Scale: 1 (not at all) to 7 (extremely well)
2. Perceived Appropriateness (person-level):
"Overall, how appropriate were the messages you received?"
Scale: 1 (not at all) to 7 (extremely)
3. Affective Response (person-level):
"How did the messages make you feel overall?"
Scale: 1 (very negative) to 7 (very positive)
Comparison groups:
- Control: 0% personality-infused messages
- Partial: 50% personality-infused messages
- Full: 100% personality-infused messages
Analysis: Compare person-level means across groups.
Expected: Full > Partial > Control on all three metrics.
Best Practices
- Do: Place personality alignment in the system prompt so it persists across all messages by default. Treat it as infrastructure, not a feature toggle.
- Do: Map personality traits to concrete language behaviors (word choice, sentence structure, framing), not to vague "be more X" instructions.
- Do: Maintain high personality-infusion coverage (80%+ of messages). The effect depends on cumulative proportion, not individual message quality.
- Do: Evaluate at the session/week level, not per-message. Use within-between decomposition to separate trial-level noise from person-level signal.
- Avoid: Over-accommodating — exaggerating personality style to the point of caricature (e.g., excessive exclamation marks for extraverts). Subtle, consistent alignment beats heavy-handed single-message personalization.
- Avoid: Selectively applying personality only to "high-stakes" messages while sending generic messages the rest of the time. This breaks the aggregate exposure pattern that drives the effect.
Error Handling
- No personality data available: Fall back to a neutral, moderately warm baseline style (mid-range on all five traits). Offer an onboarding questionnaire (TIPI-10 takes under 2 minutes) or infer traits from behavioral signals over time.
- Conflicting trait combinations: Some profiles create tension (e.g., high Neuroticism + high Extraversion). Prioritize the trait most relevant to the message context: Neuroticism when addressing setbacks, Extraversion when suggesting social activities.
- User reports messages feel "off": This likely indicates over-accommodation. Reduce the intensity of personality expression by moving trait thresholds closer to the midpoint (e.g., only apply strong trait-specific language at scores above 4.0 instead of 3.5).
- Message fatigue despite personality alignment: Personality alignment constrains tone, not content. Increase content variation (different topics, framings, information types) while maintaining the personality-consistent style layer.
- Evaluation shows no effect: Verify that you are measuring at the person-level (aggregate), not the trial-level (per-message). The paper found zero trial-level effects but significant person-level effects. If you are already measuring correctly, check personality-infusion coverage — the effect requires consistent exposure.
Limitations
- The paper's evidence comes from a retrospective evaluation, not a longitudinal in-situ study. Real-world deployment may produce different effect sizes.
- The study used physical activity as the application domain. Generalization to other domains (finance, education, mental health) is plausible but unvalidated.

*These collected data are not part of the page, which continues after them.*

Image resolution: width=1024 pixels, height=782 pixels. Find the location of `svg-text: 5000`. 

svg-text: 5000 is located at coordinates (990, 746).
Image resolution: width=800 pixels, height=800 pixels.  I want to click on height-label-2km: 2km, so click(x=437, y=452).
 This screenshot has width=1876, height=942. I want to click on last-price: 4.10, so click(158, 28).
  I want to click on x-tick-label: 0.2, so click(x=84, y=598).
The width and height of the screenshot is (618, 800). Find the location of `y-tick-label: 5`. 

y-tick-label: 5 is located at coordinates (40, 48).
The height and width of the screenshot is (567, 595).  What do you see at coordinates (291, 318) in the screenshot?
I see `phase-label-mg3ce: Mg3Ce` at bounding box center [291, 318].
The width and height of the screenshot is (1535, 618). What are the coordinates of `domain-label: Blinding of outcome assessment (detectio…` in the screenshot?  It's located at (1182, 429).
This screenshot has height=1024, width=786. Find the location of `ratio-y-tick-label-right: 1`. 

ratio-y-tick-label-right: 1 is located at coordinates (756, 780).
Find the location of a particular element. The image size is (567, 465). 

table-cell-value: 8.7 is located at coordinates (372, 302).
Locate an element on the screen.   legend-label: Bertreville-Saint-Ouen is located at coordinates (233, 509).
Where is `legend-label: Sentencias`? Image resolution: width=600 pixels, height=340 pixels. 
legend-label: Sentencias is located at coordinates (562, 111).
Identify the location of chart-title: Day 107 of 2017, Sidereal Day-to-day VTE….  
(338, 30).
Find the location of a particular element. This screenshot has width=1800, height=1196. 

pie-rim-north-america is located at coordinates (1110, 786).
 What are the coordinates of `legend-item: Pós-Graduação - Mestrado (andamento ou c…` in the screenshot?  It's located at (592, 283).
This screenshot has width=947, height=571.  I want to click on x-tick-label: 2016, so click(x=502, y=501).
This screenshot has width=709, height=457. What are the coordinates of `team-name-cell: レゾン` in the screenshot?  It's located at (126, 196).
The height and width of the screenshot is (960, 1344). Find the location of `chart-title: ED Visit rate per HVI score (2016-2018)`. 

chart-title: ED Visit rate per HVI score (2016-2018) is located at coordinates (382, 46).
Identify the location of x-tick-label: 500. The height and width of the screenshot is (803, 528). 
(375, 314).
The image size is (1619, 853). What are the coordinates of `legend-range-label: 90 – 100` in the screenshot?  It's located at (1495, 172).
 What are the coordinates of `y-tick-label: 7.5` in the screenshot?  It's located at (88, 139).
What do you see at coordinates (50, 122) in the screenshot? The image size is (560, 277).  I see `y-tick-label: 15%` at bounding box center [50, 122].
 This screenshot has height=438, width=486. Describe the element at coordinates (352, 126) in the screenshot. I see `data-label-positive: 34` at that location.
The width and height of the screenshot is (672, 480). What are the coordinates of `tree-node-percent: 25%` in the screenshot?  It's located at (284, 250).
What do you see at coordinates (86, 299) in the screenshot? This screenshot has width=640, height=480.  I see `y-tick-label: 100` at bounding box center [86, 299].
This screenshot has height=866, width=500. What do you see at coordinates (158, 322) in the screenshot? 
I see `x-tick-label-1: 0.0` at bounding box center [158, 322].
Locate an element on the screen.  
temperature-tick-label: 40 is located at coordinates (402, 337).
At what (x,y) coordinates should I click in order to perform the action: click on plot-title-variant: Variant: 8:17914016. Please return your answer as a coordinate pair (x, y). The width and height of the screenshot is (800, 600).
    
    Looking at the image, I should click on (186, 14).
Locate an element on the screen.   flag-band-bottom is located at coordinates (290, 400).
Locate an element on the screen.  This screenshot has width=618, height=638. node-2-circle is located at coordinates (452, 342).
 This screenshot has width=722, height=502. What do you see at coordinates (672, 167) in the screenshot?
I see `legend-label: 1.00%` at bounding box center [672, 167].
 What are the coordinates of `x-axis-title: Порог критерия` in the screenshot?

- Big Five traits are broad dimensions. Finer-grained personality models (e.g., HEXACO, or domain-specific preference profiles) might yield stronger effects but lack the same empirical backing from this study.
- The approach assumes users have relatively stable personality profiles. For contexts where user state changes rapidly (crisis support, acute illness), state-based personalization may be more appropriate than trait-based.
- The study tested with 90 participants. Effect sizes were meaningful but the sample limits generalizability, particularly for underrepresented personality profiles.
Reference
Hofer, D. P., Haag, D., Islambouli, R., & Smeddinck, J. D. (2026). Personality as Relational Infrastructure: User Perceptions of Personality-Trait-Infused LLM Messaging. arXiv:2602.06596v1. https://arxiv.org/abs/2602.06596v1
Key takeaway: Personality-based personalization works through aggregate exposure proportion, not per-message optimization. Look for the within-between decomposition results (Section on ordinal multilevel models) and the Communication Accommodation Theory analysis.